> [Problem to work on] Output the material from the line containing "Screen dimensions: 1253x843" through the end of the records as a JSON list of strings, one per line, without blank lines or the pictures.

□ □ □

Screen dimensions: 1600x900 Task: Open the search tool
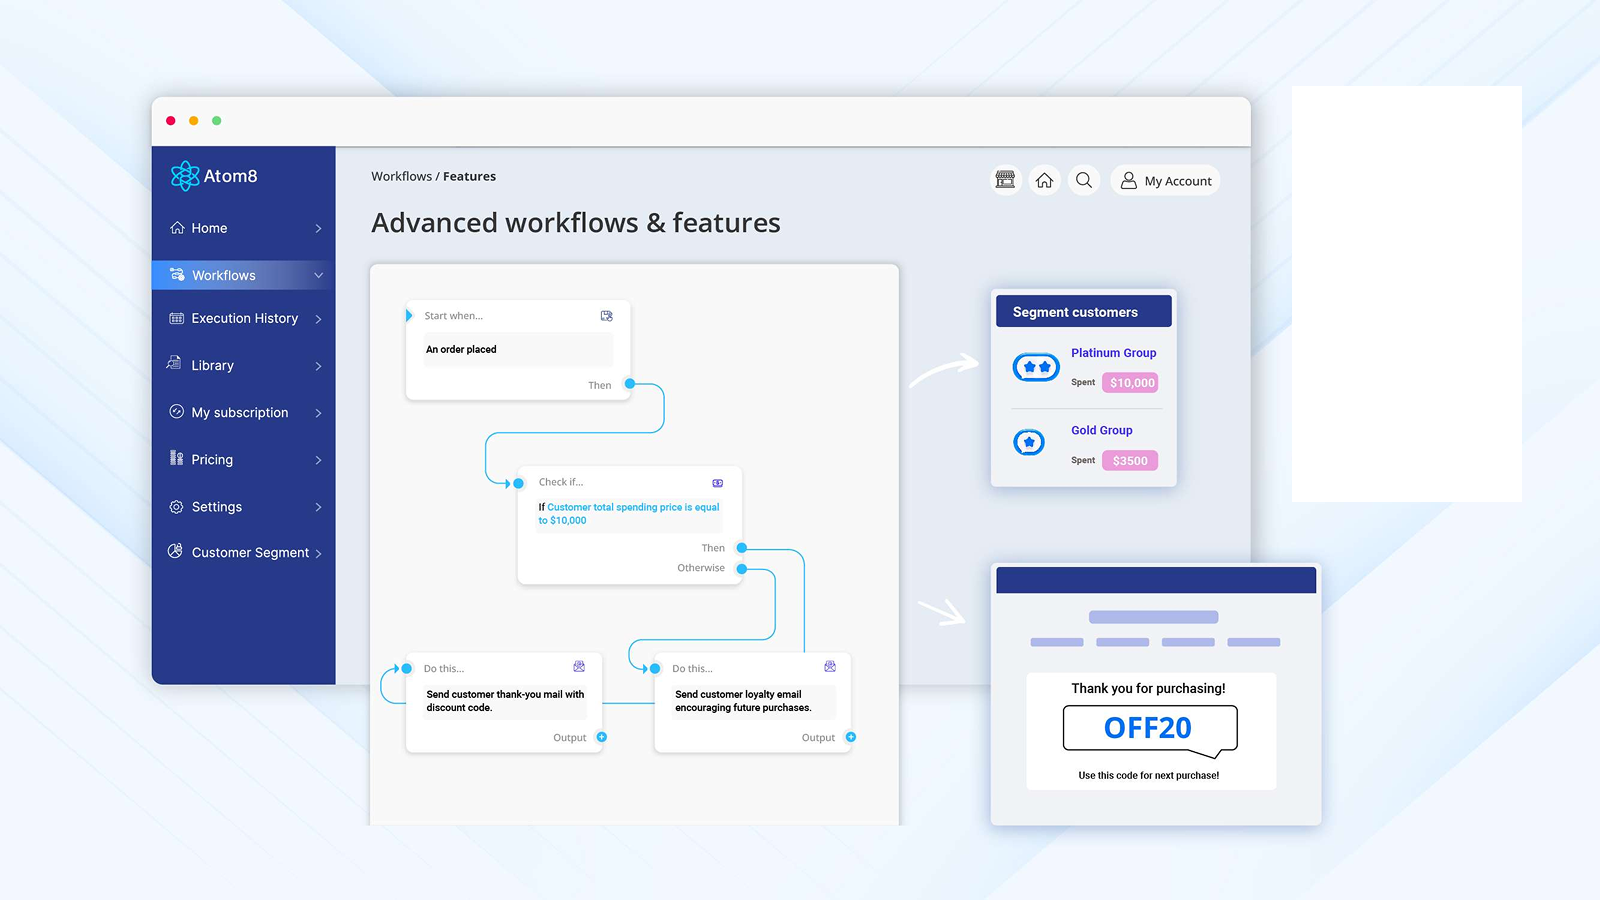[x=1084, y=180]
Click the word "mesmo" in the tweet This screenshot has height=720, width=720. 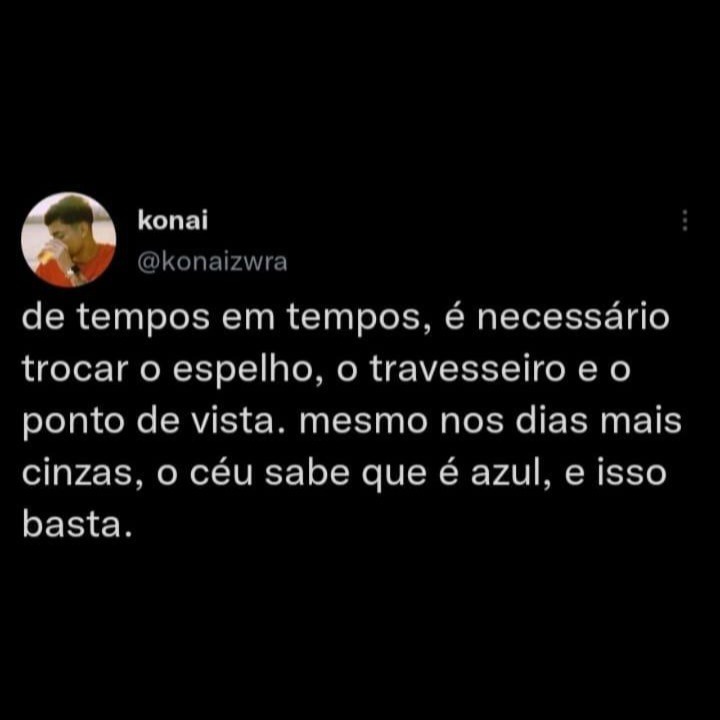pyautogui.click(x=364, y=422)
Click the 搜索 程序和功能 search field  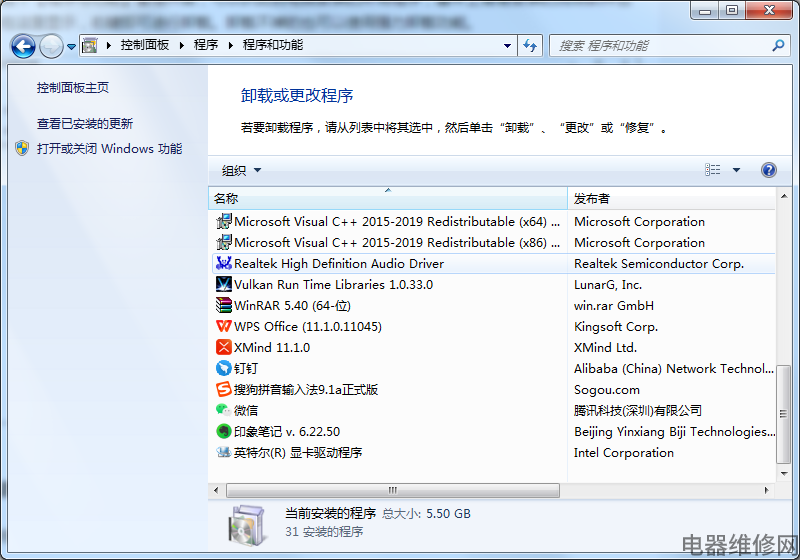coord(660,46)
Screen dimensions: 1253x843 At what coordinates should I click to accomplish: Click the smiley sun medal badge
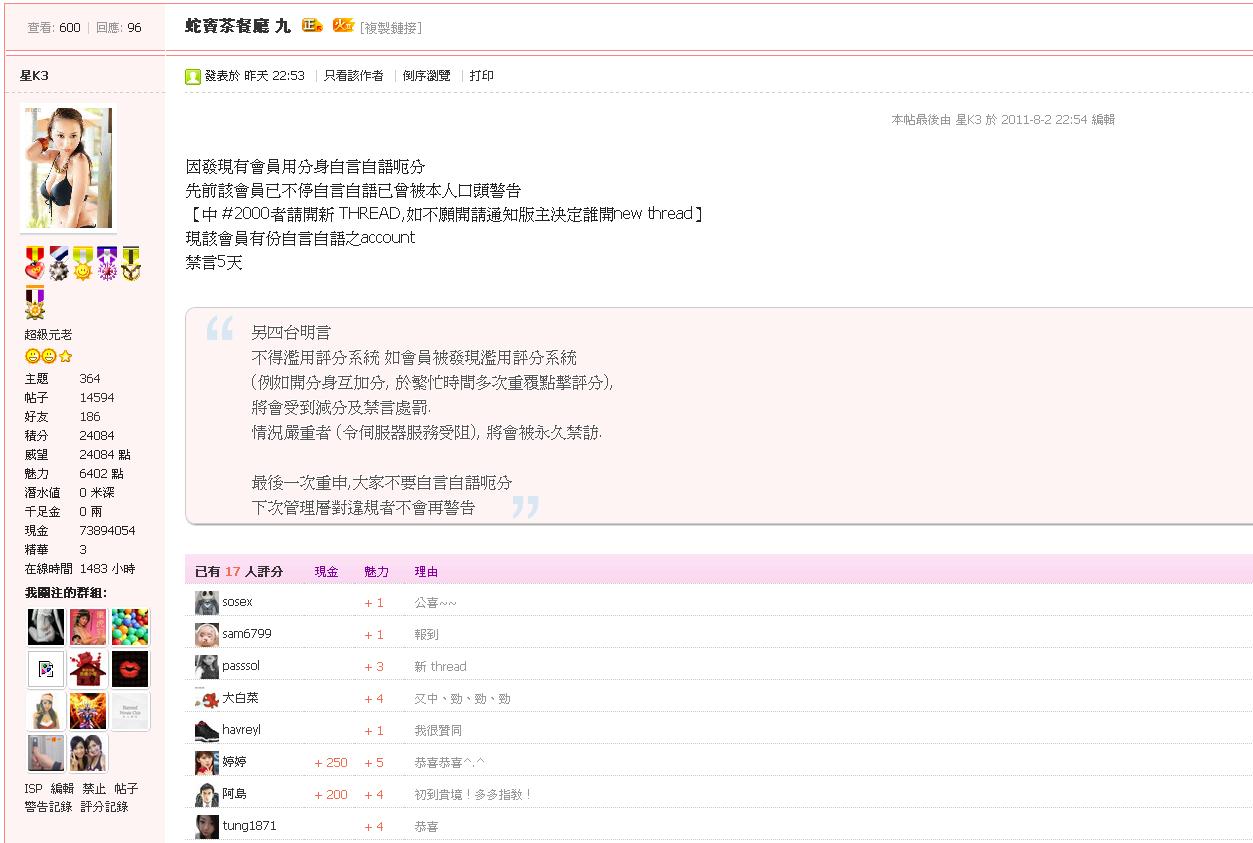pos(83,263)
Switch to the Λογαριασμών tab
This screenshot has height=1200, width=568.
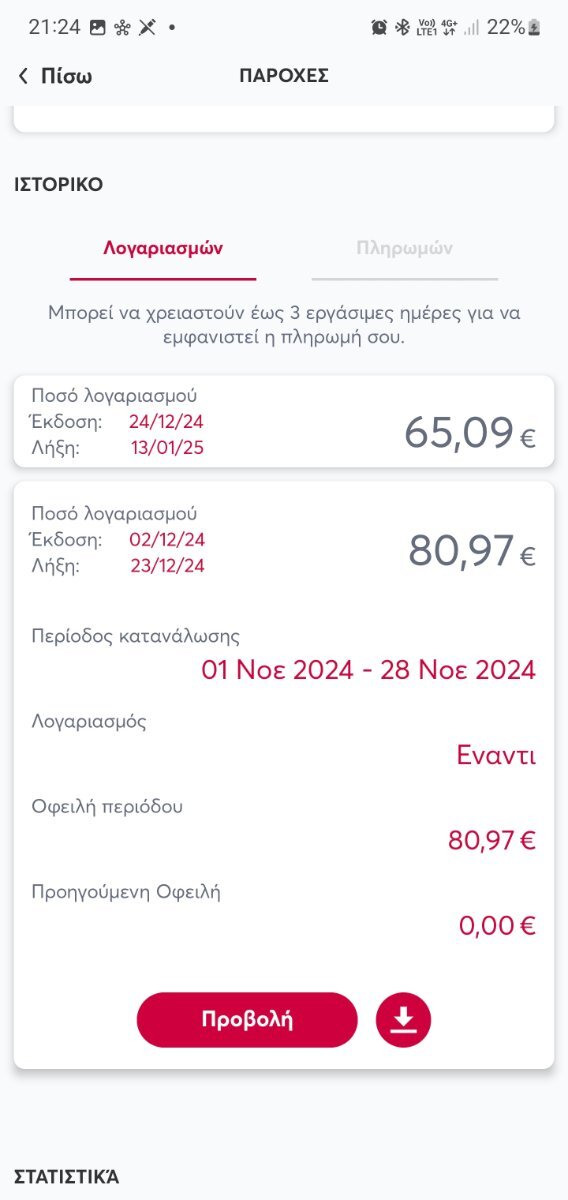coord(163,248)
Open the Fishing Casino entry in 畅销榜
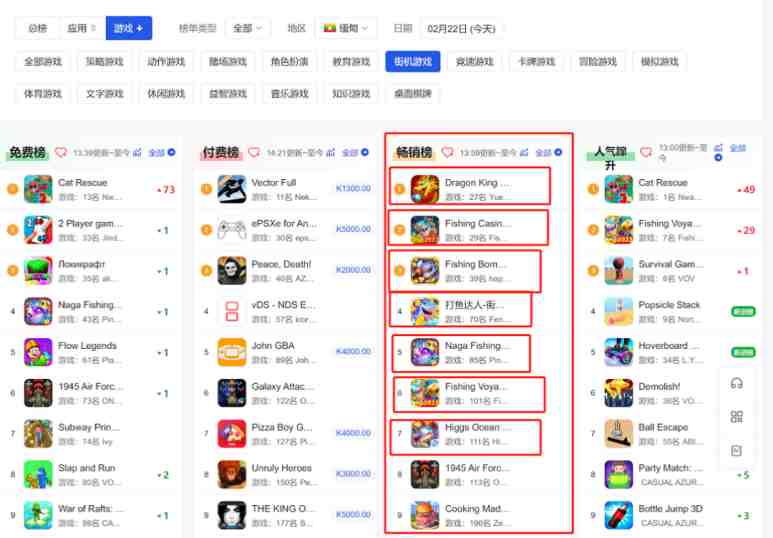The width and height of the screenshot is (773, 538). [468, 228]
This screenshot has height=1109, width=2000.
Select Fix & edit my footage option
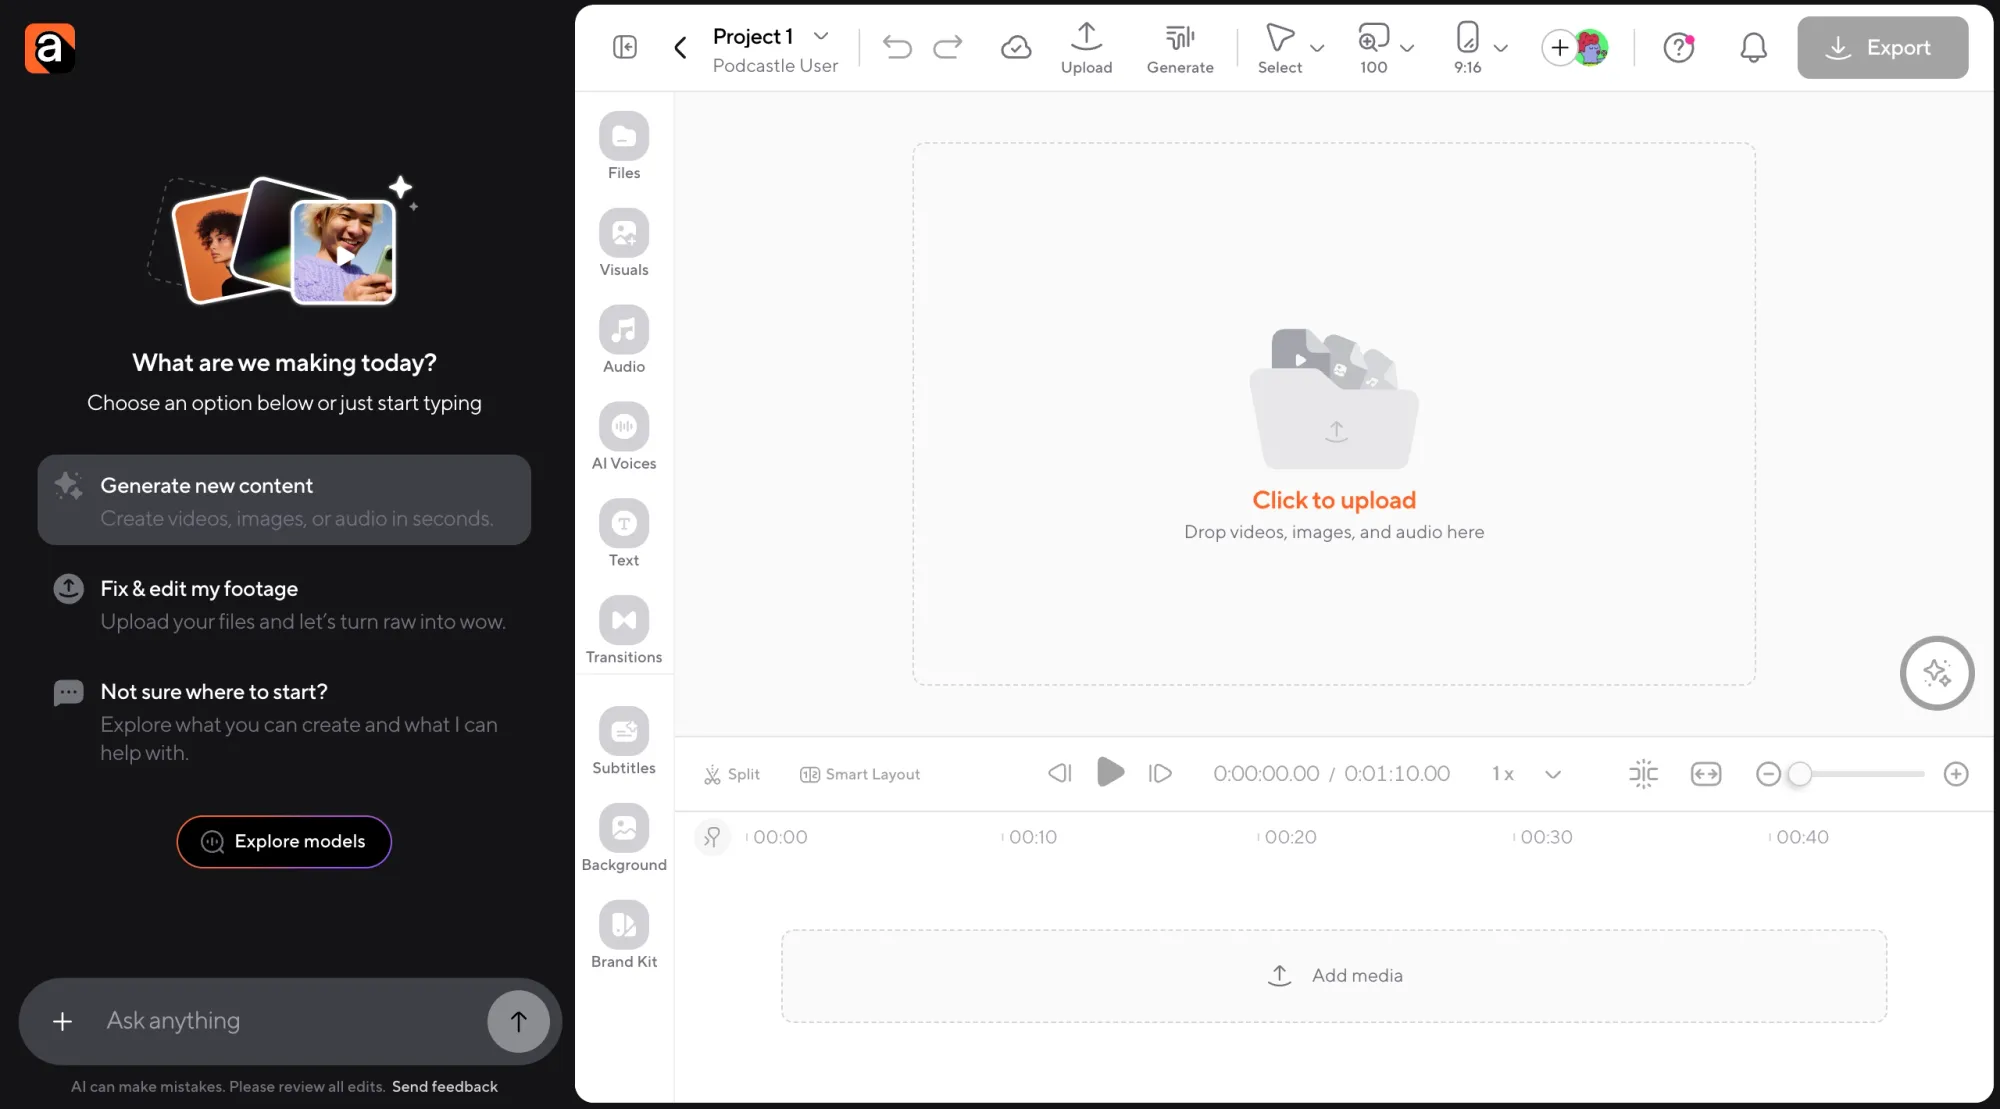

□ □ □

> [Output for this task]
[
  "Screen dimensions: 1253x843 At what coordinates should I click to accomplish: Click the smiley sun medal badge",
  "pos(83,263)",
  "Switch to the Λογαριασμών tab",
  "This screenshot has height=1200, width=568.",
  "coord(163,248)",
  "Open the Fishing Casino entry in 畅销榜",
  "The width and height of the screenshot is (773, 538). [468, 228]",
  "This screenshot has height=1109, width=2000.",
  "Select Fix & edit my footage option"
]